▸ Problem to solve
Count every line that includes the string "computer" in the entries that follow. Nothing besides the number is needed.

· · · · ·

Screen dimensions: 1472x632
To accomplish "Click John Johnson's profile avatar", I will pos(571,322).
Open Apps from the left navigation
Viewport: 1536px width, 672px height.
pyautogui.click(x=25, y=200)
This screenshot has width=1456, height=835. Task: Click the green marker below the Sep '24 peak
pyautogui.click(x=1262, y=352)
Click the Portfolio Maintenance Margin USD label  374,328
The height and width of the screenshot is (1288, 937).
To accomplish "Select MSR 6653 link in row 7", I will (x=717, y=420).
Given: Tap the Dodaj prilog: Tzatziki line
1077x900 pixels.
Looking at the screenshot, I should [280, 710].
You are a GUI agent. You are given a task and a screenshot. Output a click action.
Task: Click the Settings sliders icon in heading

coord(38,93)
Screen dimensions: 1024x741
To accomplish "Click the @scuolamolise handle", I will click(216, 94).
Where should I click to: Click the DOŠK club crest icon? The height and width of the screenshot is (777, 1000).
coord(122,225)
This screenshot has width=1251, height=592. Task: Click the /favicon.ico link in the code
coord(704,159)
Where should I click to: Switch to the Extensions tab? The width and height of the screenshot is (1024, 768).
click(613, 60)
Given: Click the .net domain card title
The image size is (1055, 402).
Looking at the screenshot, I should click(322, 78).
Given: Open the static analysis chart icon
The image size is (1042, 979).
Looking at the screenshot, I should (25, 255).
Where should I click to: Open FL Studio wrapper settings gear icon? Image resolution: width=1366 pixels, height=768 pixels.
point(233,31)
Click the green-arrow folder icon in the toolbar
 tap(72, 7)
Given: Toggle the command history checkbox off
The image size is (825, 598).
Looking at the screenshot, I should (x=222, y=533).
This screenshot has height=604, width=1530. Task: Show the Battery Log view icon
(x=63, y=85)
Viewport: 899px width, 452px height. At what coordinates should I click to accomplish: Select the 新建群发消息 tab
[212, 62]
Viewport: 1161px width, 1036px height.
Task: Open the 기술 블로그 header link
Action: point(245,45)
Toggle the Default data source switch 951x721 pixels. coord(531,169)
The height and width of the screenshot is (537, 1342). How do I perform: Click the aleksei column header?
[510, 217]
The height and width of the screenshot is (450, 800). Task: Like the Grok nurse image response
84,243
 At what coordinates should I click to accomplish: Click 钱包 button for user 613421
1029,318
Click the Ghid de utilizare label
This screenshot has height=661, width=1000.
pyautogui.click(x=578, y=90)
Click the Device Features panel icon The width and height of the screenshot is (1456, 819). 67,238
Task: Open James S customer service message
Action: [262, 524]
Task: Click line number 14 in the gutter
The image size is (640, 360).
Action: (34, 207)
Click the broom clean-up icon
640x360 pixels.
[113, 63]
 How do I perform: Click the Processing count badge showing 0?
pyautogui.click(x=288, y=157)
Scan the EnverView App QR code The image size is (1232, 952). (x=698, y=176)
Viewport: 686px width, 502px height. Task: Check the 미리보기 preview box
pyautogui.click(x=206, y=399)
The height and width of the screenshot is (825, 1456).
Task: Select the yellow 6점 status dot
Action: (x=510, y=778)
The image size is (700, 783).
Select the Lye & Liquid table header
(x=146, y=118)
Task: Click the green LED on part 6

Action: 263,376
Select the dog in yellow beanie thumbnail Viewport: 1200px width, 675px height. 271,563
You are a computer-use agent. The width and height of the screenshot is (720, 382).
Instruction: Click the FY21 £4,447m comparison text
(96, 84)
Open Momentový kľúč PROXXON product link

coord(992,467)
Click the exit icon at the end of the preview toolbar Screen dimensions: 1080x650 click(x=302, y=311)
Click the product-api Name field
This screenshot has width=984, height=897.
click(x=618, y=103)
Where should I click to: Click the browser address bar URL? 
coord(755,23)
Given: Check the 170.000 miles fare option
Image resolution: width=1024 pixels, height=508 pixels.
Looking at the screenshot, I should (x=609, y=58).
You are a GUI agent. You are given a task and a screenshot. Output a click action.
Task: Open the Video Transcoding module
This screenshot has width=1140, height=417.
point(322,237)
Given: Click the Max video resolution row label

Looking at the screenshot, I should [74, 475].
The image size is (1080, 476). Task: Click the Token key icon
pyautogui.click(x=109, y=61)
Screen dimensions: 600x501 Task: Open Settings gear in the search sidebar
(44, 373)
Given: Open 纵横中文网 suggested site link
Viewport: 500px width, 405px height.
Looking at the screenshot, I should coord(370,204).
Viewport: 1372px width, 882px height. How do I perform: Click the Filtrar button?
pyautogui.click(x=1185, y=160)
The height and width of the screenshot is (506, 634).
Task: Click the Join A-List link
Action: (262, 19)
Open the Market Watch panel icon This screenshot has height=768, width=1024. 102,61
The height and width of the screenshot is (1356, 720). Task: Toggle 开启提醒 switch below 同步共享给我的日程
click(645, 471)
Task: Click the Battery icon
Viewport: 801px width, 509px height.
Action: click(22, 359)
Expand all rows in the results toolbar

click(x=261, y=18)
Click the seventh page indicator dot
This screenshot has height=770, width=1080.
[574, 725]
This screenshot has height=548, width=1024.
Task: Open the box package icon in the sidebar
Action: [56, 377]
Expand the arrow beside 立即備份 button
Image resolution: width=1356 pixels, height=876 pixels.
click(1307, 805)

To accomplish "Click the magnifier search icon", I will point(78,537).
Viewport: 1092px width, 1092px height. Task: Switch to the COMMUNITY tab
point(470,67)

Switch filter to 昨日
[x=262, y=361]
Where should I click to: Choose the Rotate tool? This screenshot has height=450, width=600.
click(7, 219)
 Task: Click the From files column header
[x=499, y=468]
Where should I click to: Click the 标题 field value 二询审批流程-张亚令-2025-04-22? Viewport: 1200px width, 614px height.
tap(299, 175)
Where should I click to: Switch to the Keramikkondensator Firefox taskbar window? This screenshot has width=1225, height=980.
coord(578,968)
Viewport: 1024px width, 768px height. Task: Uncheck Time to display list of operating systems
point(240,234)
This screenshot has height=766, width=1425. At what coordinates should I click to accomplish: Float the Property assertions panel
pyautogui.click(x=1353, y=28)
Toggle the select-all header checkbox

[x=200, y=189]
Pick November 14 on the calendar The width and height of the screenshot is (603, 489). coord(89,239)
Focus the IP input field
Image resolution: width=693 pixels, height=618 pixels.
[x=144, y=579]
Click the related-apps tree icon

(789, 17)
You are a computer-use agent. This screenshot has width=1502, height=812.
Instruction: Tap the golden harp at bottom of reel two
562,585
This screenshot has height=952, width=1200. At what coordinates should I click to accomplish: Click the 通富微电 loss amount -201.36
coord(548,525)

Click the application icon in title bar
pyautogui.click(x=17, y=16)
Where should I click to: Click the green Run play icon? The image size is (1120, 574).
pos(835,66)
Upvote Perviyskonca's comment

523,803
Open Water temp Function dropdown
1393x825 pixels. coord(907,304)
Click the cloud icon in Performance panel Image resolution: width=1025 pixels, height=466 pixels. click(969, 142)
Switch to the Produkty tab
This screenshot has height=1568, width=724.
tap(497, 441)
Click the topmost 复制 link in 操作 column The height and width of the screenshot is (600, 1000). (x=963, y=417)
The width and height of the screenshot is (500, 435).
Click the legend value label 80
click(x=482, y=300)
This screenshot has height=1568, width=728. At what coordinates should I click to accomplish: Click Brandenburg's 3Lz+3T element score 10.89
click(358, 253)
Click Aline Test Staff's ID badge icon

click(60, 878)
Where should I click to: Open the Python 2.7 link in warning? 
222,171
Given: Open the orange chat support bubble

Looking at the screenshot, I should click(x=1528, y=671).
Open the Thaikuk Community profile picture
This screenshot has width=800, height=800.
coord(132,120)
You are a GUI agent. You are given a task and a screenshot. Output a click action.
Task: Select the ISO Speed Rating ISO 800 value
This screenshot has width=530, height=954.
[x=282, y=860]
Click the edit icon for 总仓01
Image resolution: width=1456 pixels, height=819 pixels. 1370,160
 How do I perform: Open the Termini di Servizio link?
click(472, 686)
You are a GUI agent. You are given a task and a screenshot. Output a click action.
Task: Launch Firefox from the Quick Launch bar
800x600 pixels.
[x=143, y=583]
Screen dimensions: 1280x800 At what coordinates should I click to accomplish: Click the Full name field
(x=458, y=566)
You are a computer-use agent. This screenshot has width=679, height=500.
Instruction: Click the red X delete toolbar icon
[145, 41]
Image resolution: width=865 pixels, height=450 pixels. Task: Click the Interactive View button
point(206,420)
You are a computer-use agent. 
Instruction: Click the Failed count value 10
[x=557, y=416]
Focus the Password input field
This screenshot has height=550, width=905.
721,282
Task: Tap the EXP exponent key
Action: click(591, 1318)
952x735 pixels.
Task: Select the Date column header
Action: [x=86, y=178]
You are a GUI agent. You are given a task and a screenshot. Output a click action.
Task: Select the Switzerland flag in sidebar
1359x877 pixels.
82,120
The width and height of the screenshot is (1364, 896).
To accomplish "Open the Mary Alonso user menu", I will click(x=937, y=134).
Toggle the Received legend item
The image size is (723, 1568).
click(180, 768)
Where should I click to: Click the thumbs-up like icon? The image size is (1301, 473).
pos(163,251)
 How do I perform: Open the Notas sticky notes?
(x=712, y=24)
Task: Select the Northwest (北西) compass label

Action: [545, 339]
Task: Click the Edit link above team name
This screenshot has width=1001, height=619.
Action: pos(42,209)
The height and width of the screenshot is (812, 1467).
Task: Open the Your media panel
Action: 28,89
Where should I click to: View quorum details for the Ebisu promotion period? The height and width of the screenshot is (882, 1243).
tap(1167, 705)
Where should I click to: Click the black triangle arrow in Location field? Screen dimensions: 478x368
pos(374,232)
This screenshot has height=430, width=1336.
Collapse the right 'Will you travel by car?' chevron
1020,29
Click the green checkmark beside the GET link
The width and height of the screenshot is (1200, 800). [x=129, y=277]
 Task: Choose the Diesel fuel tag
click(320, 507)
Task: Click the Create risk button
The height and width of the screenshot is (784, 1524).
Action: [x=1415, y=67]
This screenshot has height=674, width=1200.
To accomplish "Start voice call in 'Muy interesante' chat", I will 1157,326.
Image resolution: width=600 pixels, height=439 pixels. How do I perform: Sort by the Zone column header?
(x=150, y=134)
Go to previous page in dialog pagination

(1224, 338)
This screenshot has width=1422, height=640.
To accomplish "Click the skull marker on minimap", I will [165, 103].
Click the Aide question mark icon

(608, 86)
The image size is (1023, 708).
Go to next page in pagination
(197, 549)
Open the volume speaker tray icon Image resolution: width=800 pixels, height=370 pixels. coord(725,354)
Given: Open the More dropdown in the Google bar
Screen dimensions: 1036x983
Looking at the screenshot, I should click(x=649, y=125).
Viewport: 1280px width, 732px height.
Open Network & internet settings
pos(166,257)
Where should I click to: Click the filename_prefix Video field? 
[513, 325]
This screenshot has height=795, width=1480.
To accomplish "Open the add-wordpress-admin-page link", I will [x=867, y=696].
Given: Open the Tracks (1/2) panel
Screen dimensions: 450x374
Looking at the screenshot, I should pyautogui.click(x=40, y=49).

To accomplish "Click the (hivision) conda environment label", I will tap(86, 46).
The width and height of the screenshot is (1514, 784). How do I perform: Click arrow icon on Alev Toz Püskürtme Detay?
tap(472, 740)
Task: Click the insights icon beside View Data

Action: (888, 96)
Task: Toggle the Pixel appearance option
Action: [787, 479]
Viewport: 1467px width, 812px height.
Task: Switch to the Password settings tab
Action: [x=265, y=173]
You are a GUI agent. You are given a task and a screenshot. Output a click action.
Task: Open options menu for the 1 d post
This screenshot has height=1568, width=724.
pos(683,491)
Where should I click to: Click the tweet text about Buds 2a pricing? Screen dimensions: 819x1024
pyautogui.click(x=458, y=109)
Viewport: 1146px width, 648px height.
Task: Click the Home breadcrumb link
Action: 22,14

· · · · ·

▸ Answer to the problem
4